**Data for this exercise:**
***

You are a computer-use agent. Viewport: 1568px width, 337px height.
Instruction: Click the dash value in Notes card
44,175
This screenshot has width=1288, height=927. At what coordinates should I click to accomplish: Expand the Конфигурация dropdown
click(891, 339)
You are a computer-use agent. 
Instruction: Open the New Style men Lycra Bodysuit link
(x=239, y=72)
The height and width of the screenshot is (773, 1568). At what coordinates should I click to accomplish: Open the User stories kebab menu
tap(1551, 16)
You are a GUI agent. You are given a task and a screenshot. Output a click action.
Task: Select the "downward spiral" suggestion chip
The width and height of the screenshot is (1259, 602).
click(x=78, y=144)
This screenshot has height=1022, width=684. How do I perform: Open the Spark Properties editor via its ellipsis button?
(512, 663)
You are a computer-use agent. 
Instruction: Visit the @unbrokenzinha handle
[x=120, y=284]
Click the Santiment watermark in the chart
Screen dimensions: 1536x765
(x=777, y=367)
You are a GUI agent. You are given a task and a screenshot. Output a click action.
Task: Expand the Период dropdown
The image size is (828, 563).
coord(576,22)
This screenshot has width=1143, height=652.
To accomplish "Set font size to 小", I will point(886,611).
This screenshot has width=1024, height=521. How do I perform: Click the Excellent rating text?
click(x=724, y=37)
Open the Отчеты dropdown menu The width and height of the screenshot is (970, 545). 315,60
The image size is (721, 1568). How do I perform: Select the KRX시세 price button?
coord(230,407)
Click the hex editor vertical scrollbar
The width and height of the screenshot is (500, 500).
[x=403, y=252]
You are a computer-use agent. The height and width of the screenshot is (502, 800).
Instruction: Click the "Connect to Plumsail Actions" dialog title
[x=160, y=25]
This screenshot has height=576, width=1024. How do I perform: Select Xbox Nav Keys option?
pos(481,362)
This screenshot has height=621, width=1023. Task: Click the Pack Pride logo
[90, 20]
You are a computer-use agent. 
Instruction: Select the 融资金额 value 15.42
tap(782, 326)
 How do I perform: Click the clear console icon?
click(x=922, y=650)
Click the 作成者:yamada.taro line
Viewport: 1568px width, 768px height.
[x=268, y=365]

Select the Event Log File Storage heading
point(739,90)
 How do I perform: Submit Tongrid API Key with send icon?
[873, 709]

***

**Exercise details:** Start at the line containing "How do I perform: Submit" and return each line up to and including the last line of the material.

**Result:**
 How do I perform: Submit Tongrid API Key with send icon?
[873, 709]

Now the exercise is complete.